I ran into an issue in which apparently performing a full outer join with an empty table in Spark SQL results in a much larger file size than simply selecting columns from the other dataset without doing a join.
Basically, I had two datasets, one of which was very large, and the other was empty. I went through and selected nearly all columns from the large dataset, and full-outer-joined it to the empty dataset. Then, I wrote out the resulting dataset to snappy-compressed parquet (I also tried with snappy-compressed orc). Alternatively, I simply selected the same columns from the large dataset and then saved the resulting dataset as snappy-compressed parquet (or orc) as above. The file sizes were drastically different, in that the file from the empty-dataset-join was nearly five times bigger than the simple select file.
I've tried this on a number of different data sets, and get the same results. In looking at the data:
- Number of output rows are the same (verified with spark-shell by reading in the output datasets and doing a count)
- Schemas are the same (verified with spark-shell, parquet-tools, and orc-tools)

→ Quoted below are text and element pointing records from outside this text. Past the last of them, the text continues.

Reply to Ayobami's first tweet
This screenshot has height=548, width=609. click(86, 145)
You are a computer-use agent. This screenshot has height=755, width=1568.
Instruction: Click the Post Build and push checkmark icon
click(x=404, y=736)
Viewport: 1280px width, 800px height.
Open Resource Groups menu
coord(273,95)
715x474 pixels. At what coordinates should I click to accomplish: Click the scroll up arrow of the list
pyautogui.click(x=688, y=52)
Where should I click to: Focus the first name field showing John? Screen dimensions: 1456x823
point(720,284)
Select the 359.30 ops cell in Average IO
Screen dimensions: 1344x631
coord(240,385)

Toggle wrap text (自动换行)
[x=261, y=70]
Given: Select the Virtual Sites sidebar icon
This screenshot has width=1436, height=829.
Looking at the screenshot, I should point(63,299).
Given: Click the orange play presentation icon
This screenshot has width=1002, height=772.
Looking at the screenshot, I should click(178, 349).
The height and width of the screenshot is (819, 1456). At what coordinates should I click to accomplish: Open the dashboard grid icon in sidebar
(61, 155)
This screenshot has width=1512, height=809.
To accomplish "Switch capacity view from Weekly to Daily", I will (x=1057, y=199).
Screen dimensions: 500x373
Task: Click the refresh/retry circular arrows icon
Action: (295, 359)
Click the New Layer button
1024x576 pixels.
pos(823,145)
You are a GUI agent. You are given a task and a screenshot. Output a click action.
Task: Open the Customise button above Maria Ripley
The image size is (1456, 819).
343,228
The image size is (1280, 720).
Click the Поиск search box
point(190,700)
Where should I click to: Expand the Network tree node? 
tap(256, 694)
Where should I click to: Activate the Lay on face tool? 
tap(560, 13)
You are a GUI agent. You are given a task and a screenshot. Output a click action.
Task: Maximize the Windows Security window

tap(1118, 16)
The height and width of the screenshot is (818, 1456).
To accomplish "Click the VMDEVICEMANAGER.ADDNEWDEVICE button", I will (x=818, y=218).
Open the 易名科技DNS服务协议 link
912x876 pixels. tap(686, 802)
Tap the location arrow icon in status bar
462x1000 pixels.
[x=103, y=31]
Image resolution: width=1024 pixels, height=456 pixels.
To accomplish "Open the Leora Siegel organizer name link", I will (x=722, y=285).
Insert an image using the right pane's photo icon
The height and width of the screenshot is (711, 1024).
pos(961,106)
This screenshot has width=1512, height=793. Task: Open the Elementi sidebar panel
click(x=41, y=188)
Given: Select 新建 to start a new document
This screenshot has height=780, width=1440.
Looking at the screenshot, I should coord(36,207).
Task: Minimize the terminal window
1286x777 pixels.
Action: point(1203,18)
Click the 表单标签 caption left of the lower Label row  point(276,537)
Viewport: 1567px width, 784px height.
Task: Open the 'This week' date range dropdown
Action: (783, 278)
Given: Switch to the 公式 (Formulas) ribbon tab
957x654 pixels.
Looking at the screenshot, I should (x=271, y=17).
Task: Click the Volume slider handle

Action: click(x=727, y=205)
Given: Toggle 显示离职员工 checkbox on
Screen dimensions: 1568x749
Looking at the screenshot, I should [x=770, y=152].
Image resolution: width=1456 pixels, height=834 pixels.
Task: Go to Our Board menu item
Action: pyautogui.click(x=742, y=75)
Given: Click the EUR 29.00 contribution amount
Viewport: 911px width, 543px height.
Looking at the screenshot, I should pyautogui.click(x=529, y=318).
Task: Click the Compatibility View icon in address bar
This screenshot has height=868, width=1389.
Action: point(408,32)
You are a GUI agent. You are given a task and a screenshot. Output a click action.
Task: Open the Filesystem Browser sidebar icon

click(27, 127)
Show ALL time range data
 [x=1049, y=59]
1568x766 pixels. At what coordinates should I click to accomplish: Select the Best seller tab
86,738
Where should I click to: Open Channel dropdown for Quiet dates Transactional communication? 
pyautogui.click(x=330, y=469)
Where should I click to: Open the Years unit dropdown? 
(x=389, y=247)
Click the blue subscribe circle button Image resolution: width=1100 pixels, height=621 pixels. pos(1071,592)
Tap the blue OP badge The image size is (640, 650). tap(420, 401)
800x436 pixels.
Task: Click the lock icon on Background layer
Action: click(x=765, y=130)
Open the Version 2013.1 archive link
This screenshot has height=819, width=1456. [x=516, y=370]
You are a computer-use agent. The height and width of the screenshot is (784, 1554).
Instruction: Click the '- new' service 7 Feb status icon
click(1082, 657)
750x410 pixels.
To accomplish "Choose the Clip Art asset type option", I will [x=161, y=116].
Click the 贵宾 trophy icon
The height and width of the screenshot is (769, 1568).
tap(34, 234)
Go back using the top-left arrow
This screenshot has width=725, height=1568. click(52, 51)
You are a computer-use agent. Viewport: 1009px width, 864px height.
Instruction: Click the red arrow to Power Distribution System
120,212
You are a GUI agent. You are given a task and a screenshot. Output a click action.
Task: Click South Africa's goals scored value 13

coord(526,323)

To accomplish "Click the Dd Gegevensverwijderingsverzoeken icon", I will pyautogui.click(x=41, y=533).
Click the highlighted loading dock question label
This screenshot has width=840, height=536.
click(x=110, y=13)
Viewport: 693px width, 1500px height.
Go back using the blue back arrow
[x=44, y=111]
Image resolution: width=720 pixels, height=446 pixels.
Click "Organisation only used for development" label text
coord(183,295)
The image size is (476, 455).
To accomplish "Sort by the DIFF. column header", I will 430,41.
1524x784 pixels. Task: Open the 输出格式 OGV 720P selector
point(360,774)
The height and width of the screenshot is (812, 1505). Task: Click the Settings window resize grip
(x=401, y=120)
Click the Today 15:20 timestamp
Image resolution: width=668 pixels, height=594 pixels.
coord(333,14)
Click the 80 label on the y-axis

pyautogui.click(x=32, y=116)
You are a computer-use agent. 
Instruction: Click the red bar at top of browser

- Spot-checking the data looks the same, and I don't see any crazy data in either type of output
- I explicitly saved all files with the same, snappy, compression, and output files are given '.snappy.parquet' extensions by Spark
I understand that doing a join with an empty table is effectively pointless (I was doing so as part of some generic code that always performed a full outer join and sometimes encountered empty datasets). And, I've updated my code so it no longer does this, so the problem is fixed.
Still, I would like to understand why / how this could be happening. So my question is -- why would doing a Spark SQL join with an empty dataset result in a larger file size? And/or any ideas about how to figure out what is making the resulting parquet files so large would also be helpful.